Gowanus wastelands -- the warehouse has much ruder graffiti at present

From there D and I walked through the Gowanus Valley, past the disputed development wastelands of Third Avenue, stopping into the guitar store, Mazzotti Music (where I considered, as I often do, getting a ukulele or small guitar), across to Fourth Ave and Union and the Brooklyn Lyceum. There was a weightlifting class going on, and a bar mitzvah, and a couple of folks hanging out in the lounge. I’m tempted to hear their November performance of The Marriage of Figaro: if Monteverdi in a bar, why not Mozart in a bath? That’s the kind of place it is. We heard only about half of the owner’s talk, so we missed some of the discussion of old scandals associated with the former bathhouse. He also had a bunch of vintage photos and news clips. The Lyceum’s architect, Raymond Almirall, also designed the bizarrely ugly St. Michael’s Church further down Fourth in Sunset Park. I remember Fourth Avenue not quite twenty years ago, when I lived not far away, and how it was just car stuff (from dealers to Flat Fix joints) and last-chance bodegas, and now it’s those things and bars and condos. Odd.
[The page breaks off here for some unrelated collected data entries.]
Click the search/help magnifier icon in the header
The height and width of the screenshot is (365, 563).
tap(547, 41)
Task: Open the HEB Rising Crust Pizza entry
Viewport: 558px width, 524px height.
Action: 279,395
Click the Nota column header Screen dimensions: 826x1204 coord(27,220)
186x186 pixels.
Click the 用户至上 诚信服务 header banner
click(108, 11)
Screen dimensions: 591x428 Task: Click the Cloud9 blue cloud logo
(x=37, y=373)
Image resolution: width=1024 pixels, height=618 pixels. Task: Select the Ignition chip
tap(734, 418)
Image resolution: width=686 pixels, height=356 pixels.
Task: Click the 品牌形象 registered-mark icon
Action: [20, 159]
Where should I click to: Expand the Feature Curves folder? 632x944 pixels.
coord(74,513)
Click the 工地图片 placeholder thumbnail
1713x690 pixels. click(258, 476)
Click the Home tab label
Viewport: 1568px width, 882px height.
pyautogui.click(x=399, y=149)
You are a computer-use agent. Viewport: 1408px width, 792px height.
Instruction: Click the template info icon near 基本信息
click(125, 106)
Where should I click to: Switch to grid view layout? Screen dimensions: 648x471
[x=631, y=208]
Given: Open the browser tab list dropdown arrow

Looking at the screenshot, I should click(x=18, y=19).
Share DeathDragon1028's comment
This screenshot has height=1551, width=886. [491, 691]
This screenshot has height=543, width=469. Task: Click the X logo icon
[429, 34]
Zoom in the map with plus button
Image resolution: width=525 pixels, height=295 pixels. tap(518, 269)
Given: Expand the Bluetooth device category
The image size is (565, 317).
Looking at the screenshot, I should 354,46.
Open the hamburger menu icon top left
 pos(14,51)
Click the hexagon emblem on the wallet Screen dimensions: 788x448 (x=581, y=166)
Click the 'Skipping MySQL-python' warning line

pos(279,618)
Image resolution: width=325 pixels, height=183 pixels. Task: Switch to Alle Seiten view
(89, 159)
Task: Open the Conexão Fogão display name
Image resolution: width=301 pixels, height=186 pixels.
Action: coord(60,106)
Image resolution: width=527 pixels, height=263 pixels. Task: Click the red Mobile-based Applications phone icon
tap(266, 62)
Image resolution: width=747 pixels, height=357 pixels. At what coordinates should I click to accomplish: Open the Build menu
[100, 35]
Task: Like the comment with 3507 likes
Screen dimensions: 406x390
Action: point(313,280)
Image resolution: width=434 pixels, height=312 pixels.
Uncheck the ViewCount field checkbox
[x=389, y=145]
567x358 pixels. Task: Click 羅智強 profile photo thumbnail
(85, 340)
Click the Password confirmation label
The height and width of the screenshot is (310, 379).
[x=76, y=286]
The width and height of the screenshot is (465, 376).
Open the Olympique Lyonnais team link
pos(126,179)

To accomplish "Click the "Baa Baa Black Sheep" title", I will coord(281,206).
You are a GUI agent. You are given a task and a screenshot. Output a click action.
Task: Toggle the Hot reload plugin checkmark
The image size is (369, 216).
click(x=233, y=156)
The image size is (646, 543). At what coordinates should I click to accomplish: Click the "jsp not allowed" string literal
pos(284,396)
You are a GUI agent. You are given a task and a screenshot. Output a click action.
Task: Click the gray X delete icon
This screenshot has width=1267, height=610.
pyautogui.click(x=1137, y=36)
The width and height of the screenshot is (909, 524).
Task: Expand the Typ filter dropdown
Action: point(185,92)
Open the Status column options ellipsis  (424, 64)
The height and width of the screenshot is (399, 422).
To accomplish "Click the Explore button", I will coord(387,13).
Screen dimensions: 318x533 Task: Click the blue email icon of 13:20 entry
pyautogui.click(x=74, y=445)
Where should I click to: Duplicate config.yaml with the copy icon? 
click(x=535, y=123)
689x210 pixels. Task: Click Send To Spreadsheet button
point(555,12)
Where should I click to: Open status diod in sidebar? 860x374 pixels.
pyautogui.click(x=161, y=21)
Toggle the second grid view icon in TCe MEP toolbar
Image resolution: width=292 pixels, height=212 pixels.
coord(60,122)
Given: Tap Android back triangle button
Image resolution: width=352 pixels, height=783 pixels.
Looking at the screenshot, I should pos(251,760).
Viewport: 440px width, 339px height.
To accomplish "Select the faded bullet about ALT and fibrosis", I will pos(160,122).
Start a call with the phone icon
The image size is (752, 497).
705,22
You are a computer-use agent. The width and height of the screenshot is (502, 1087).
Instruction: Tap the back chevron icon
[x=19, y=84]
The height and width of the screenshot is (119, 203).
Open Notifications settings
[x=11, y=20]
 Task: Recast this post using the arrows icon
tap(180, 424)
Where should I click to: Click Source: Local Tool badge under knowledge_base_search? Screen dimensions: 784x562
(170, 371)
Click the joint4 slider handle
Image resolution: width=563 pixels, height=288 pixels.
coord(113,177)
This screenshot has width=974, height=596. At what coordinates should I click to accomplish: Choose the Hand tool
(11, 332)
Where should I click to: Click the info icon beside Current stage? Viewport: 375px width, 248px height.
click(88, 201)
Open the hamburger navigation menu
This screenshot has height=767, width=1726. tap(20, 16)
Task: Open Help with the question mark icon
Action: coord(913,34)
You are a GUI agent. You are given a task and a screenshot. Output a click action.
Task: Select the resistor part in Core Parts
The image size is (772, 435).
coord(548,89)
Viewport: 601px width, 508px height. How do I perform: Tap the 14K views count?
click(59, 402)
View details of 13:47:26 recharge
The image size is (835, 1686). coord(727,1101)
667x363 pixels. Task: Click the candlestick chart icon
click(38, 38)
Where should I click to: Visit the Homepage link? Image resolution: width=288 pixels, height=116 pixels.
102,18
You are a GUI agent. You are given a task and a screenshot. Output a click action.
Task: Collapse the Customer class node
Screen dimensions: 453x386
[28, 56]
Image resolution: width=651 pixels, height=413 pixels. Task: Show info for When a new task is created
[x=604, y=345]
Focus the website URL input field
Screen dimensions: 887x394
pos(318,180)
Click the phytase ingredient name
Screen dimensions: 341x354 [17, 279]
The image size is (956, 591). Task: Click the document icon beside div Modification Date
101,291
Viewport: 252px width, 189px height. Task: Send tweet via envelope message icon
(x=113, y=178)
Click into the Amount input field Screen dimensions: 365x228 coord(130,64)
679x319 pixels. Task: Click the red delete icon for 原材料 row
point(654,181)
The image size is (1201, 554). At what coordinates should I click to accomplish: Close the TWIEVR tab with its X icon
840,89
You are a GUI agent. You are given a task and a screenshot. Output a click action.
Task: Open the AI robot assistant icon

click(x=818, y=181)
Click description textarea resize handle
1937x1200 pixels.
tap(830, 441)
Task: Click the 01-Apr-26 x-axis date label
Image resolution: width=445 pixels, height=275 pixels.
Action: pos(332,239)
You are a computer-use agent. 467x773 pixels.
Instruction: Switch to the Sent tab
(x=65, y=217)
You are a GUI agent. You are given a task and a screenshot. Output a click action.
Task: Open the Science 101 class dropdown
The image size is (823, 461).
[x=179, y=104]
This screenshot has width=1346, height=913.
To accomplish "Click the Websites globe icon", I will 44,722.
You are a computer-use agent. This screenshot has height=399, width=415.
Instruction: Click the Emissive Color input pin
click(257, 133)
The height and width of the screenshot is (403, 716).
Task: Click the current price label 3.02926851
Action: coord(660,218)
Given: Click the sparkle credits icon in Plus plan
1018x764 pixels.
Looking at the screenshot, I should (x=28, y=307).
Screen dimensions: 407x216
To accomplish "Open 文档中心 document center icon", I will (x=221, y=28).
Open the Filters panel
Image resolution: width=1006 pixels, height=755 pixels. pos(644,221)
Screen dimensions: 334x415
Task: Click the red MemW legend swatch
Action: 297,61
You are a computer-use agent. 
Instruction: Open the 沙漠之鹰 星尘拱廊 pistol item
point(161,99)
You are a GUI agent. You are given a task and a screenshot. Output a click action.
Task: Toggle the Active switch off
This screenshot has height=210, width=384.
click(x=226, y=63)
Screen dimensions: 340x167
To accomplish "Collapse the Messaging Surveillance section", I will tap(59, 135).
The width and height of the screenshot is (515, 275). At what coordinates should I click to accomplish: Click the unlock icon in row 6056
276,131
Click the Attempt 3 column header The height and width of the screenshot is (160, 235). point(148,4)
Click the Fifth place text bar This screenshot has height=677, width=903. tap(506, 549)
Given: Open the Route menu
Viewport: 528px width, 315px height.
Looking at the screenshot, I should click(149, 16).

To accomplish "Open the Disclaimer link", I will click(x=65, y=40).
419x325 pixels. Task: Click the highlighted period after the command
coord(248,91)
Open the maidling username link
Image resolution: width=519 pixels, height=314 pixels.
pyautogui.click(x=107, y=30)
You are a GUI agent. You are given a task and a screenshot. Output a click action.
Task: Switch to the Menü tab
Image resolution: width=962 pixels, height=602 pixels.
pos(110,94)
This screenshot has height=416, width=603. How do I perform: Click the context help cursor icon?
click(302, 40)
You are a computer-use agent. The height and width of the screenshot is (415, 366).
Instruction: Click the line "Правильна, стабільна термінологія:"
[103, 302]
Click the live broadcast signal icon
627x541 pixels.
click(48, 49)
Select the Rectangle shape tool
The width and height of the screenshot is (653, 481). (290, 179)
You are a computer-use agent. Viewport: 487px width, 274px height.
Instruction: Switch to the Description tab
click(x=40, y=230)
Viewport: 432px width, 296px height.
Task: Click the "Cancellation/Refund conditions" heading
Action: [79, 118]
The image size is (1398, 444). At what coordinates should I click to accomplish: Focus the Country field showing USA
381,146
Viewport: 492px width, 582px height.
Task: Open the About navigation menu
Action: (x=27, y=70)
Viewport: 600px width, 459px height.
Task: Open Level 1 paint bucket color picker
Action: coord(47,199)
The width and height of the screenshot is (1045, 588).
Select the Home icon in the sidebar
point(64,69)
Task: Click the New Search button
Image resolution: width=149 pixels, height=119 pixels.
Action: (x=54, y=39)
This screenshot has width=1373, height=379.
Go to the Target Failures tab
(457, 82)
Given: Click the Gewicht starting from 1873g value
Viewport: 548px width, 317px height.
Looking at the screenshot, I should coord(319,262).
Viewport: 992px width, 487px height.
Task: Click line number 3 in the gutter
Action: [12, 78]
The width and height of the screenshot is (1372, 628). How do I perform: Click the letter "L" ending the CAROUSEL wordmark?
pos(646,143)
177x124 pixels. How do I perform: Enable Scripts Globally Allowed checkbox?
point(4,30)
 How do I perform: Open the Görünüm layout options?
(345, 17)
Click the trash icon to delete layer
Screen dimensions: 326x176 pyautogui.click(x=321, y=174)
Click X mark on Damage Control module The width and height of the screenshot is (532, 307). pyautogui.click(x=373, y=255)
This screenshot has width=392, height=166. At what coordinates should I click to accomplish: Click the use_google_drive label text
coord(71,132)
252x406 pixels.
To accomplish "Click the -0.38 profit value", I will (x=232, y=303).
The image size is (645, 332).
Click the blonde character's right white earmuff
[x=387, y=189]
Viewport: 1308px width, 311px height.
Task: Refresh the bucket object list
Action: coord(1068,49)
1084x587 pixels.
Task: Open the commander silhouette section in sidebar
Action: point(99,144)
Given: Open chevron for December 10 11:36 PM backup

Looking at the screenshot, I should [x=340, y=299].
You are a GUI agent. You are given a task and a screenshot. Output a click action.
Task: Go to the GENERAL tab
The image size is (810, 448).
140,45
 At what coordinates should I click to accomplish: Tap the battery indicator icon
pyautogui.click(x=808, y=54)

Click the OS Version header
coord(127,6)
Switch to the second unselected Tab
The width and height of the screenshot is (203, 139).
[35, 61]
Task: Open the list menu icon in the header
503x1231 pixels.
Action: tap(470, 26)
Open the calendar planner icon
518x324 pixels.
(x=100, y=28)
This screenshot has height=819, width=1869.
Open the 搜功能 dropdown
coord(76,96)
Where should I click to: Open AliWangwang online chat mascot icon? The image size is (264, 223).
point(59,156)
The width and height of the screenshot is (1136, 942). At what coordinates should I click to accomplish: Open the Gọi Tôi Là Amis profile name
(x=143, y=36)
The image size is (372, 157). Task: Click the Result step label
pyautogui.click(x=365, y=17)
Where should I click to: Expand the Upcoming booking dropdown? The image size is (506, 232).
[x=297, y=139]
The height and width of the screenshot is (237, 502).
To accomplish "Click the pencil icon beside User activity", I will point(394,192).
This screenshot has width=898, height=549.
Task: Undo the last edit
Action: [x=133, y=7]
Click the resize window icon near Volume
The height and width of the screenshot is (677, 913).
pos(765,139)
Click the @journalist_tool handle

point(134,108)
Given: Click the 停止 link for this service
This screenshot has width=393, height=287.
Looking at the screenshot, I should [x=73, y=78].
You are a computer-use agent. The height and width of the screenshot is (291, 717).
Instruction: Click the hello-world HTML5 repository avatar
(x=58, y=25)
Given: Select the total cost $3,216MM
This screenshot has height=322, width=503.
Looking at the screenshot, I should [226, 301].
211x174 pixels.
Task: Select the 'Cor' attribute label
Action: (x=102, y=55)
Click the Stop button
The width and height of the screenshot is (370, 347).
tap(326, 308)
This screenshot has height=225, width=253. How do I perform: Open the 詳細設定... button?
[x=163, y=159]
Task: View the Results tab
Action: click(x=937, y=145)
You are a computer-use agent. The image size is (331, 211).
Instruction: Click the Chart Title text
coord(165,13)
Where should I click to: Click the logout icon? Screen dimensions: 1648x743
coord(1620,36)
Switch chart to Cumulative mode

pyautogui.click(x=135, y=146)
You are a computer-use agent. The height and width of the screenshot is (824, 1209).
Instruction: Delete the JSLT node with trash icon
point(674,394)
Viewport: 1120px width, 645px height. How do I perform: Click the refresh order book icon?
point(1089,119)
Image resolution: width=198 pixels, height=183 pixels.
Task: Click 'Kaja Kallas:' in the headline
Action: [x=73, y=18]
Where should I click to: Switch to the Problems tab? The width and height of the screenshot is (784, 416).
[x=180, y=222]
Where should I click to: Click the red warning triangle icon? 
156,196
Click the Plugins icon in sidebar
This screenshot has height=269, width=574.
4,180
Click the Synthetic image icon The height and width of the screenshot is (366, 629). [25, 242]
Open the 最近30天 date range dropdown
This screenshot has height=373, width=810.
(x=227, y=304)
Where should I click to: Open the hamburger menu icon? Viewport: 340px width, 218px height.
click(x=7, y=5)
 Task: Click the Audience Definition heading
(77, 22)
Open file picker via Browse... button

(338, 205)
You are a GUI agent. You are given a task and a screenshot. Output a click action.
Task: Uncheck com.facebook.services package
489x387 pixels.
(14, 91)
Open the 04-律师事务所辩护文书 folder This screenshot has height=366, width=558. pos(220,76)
I decided D had had enough of the Fourth Avenue experience and we went over to Fifth, stopped for coffee at Gorilla (why DO they play the music so loud, now that you mention it?) and carried it up to the Brooklyn Bears Garden where we found a bench under the straggly greens of borderline fall and drank up. Then D wanted to see Downtown Brooklyn, such as it is, and so I pointed right at each corner as we walked along Atlantic and then to Jay St-Boro Hall station. “You’re in it now,” I said as we crossed Fulton Mall, “better enjoy it, and don’t say I never take you anywhere nice.”